7月19日(日)の放送テーマは、「身近な功労者に光を! あなたも推薦できる叙勲の候補者」。内閣府 賞勲局の本田啓一郎(ほんだ・けいいちろう)さんから、勲章・褒章の違いや叙勲の一般推薦制度について話を伺いました。


(左から)松井玲奈、本田啓一郎さん、杉浦太陽



◆勲章と褒章の違いは?

毎年4月29日(昭和の日)と11月3日(文化の日)に、国や公共のために功労のあった方などに対して「勲章」や「褒章」が授与されます。今年の春には、ミラノ・コルティナ2026冬季オリンピックのフィギュアスケート・ペアで金メダルを獲得した“りくりゅう”こと木原龍一さんと三浦璃来さんなどが「紫綬褒章」を受章し、大きな話題となりました。ちなみに、紫綬褒章は、科学技術分野での発明・発見や、学術、スポーツ、芸術分野で優れた業績を挙げた方に授与されるものです。

実は、勲章や褒章の受章者は著名人だけではありません。人命救助に尽力した方や民生委員、児童委員、保護司など、地域で長年にわたり活動を続けてきた方も数多く受章しています。その受章予定者数は、近年では春・秋合わせて勲章は約8,000人、褒章は約1,600人とされています。

では、そもそも「勲章」と「褒章」は何が違うのでしょうか? 本田さんは、「国や公共のために功労のあった方や、社会の各分野において優れたおこないのあった方などに対し、国として、その功績や業績を表彰するための“栄典制度”が設けられています。この代表的なものが勲章と褒章です。勲章は、その方の生涯を通じての功績を総合的に評価して授与されるものです。褒章は、特定の表彰されるべき事績があれば、その都度、授与されるものです。勲章制度自体は1875年、褒章制度は1881年に創設されました」と解説します。

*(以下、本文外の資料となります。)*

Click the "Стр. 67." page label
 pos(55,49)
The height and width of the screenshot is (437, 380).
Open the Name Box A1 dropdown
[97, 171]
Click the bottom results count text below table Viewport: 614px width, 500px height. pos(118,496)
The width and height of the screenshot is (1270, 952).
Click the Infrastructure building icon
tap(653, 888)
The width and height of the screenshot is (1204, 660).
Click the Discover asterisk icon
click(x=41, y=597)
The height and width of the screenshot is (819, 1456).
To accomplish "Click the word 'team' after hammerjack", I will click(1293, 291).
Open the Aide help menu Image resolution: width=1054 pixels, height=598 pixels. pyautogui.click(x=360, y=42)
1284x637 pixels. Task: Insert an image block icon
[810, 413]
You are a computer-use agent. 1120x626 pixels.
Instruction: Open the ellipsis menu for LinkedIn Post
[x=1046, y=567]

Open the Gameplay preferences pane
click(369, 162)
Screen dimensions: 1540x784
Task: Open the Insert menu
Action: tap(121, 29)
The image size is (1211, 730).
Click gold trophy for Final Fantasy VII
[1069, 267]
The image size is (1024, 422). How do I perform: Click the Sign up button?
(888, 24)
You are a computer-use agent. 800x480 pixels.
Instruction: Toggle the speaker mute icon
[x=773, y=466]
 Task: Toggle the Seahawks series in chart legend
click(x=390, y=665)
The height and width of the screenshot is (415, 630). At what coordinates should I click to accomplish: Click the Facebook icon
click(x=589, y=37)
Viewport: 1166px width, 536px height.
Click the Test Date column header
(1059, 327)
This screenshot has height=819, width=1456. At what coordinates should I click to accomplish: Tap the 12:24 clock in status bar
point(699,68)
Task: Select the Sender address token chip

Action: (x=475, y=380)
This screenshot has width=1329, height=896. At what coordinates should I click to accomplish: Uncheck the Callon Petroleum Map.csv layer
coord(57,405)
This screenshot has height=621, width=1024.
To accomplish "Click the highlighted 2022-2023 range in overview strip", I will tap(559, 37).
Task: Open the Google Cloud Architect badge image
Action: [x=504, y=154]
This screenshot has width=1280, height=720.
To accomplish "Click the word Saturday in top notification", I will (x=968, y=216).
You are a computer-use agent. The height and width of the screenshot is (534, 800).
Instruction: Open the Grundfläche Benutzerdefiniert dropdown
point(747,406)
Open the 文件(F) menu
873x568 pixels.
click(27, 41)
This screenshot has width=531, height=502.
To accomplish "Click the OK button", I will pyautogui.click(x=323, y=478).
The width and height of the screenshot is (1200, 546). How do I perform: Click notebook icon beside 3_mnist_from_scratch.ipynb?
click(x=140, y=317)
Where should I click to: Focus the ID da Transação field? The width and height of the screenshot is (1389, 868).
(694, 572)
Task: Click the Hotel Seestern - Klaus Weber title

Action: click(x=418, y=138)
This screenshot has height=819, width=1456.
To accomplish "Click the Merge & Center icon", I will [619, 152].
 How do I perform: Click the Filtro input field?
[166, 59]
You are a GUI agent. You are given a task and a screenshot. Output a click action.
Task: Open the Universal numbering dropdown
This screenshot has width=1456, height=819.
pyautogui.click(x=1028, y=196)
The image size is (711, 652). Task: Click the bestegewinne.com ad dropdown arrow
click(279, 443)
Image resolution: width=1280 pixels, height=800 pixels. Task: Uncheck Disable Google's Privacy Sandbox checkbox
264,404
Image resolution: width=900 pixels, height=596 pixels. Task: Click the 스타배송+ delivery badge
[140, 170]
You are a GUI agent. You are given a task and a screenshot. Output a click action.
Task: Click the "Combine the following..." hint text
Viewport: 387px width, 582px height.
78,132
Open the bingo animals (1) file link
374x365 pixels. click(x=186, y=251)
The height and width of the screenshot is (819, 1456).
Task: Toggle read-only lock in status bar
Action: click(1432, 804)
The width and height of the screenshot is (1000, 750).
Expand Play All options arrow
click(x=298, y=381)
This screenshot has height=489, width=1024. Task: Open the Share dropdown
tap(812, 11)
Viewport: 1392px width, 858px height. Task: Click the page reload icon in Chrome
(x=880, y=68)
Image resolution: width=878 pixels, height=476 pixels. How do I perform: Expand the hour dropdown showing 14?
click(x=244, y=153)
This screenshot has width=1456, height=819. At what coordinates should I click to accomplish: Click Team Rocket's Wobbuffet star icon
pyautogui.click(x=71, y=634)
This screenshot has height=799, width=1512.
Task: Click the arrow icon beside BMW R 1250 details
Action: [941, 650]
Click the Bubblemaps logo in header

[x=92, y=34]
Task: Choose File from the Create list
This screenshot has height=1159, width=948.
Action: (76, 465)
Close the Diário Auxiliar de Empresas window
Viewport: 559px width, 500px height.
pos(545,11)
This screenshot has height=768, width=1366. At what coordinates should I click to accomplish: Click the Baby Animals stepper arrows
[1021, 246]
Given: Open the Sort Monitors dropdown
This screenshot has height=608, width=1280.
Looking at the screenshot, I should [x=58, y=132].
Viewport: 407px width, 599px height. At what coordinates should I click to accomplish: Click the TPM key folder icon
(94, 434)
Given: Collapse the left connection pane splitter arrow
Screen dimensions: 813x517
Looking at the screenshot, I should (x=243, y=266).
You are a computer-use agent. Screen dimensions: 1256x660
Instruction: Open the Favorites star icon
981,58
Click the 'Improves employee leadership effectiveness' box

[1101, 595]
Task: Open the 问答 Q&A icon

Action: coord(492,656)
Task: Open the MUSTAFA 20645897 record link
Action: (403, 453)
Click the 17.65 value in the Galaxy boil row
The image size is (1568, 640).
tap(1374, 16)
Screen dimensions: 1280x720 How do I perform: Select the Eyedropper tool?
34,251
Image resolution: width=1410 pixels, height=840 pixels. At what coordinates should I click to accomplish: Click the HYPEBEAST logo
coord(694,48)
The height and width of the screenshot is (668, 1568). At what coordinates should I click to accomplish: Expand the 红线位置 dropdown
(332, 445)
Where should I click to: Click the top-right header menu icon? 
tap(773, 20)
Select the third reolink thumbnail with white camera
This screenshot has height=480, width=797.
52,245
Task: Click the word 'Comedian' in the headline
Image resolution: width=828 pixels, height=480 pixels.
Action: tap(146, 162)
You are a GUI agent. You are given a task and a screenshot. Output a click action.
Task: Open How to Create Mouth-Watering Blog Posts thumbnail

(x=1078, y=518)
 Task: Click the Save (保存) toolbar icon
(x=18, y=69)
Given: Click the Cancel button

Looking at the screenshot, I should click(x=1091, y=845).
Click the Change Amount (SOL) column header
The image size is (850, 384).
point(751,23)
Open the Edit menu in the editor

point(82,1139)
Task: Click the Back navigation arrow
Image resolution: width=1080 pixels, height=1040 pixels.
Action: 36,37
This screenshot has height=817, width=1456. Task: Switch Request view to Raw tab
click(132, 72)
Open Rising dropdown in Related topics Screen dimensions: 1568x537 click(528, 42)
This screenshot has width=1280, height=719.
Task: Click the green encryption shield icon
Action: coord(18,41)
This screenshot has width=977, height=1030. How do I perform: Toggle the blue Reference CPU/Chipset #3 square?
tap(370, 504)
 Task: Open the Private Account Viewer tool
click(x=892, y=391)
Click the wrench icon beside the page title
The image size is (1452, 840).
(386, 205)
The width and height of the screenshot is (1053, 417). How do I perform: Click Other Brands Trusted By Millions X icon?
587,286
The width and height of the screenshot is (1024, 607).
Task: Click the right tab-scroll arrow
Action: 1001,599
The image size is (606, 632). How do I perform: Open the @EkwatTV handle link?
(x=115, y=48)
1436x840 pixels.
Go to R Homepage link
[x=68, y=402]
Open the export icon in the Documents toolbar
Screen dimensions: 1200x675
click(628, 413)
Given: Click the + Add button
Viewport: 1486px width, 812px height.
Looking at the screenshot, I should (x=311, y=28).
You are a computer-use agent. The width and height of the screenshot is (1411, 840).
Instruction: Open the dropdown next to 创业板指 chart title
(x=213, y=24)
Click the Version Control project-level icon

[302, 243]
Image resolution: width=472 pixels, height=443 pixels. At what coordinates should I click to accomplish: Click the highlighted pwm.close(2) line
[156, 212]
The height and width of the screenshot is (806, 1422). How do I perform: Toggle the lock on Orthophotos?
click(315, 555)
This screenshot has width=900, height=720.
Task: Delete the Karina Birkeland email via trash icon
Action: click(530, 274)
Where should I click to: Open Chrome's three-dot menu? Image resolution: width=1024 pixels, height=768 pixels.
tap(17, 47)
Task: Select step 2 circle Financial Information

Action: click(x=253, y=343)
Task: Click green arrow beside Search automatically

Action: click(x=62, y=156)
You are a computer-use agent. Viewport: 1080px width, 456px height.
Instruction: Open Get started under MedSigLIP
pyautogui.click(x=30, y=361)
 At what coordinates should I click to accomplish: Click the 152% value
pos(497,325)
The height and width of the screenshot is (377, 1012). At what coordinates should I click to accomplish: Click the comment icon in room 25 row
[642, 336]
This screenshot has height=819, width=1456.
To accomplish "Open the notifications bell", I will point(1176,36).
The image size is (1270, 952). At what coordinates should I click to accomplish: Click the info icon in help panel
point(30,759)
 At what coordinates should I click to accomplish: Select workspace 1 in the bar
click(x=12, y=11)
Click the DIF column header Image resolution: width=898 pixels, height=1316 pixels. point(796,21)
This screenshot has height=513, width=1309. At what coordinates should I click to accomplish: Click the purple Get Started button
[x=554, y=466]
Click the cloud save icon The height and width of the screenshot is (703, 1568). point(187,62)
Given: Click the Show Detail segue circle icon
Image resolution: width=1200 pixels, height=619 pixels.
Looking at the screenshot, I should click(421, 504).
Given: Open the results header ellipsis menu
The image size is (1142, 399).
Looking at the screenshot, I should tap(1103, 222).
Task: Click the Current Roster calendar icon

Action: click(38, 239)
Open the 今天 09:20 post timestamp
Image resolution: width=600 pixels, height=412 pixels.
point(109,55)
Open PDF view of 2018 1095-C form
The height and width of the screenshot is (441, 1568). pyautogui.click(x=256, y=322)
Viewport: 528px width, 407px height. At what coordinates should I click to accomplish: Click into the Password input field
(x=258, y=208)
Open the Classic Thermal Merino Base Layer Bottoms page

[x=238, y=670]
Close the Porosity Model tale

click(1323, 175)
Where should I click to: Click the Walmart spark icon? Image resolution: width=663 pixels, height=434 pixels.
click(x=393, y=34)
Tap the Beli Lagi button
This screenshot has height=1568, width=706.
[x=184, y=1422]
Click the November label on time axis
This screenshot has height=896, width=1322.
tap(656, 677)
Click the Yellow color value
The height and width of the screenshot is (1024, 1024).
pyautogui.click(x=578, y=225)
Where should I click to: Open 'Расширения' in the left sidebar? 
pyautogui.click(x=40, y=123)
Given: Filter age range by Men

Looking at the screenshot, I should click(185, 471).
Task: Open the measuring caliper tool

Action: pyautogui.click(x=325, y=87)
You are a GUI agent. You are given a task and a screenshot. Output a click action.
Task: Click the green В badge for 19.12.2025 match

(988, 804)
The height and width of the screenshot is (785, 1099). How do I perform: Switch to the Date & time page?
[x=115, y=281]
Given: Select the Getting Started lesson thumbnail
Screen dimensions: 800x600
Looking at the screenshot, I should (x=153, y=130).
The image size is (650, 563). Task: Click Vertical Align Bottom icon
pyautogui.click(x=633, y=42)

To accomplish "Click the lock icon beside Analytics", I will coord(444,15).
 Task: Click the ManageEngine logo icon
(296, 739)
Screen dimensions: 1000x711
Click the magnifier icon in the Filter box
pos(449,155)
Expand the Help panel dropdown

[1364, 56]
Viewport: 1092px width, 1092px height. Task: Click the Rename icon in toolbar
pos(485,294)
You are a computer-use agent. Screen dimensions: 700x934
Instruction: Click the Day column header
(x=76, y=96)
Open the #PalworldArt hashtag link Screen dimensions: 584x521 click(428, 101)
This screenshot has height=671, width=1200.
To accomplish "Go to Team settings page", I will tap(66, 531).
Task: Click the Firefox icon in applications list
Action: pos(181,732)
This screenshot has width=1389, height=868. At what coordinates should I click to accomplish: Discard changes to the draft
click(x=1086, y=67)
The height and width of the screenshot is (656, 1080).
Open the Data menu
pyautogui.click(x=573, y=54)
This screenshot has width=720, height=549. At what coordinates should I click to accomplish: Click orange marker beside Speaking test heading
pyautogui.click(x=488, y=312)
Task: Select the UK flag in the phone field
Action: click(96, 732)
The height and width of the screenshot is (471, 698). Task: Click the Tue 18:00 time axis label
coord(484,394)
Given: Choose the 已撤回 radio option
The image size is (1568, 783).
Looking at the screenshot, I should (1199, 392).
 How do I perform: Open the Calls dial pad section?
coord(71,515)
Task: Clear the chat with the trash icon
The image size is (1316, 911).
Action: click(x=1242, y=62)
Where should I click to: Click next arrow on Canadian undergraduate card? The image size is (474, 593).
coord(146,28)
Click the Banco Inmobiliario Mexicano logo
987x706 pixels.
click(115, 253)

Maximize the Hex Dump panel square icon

そんな長い歴史のなかで、2003年と2016年の2度、制度の改正・見直しが実施されました。「褒章については、年齢にとらわれることなく、若くても表彰できるようになりました。また、自治会や民生委員、児童委員など、地域における複数の分野で活躍している場合、その功績を総合的に評価し、叙勲(※)の対象にできる仕組みを設けるなど、勲章や褒章が幅広く授与されるようになりました」と語ります。
※叙勲:国や社会のために大きく貢献した方に対して、国が勲章を授与してその功績をたたえる制度

さらに、勲章や褒章には、それぞれいくつか種類が設けられています。勲章は、大きく分けると「旭日章(きょくじつしょう)」と「瑞宝章(ずいほうしょう)」の2種類があります。このほかにも、さらに優れた功労のある方に授与される「大勲位菊花章(だいくんいきっかしょう)」や「桐花大綬章(とうかだいじゅしょう)」、毎年秋に発表される「文化勲章」などがあり、そのデザインは種類によって異なります。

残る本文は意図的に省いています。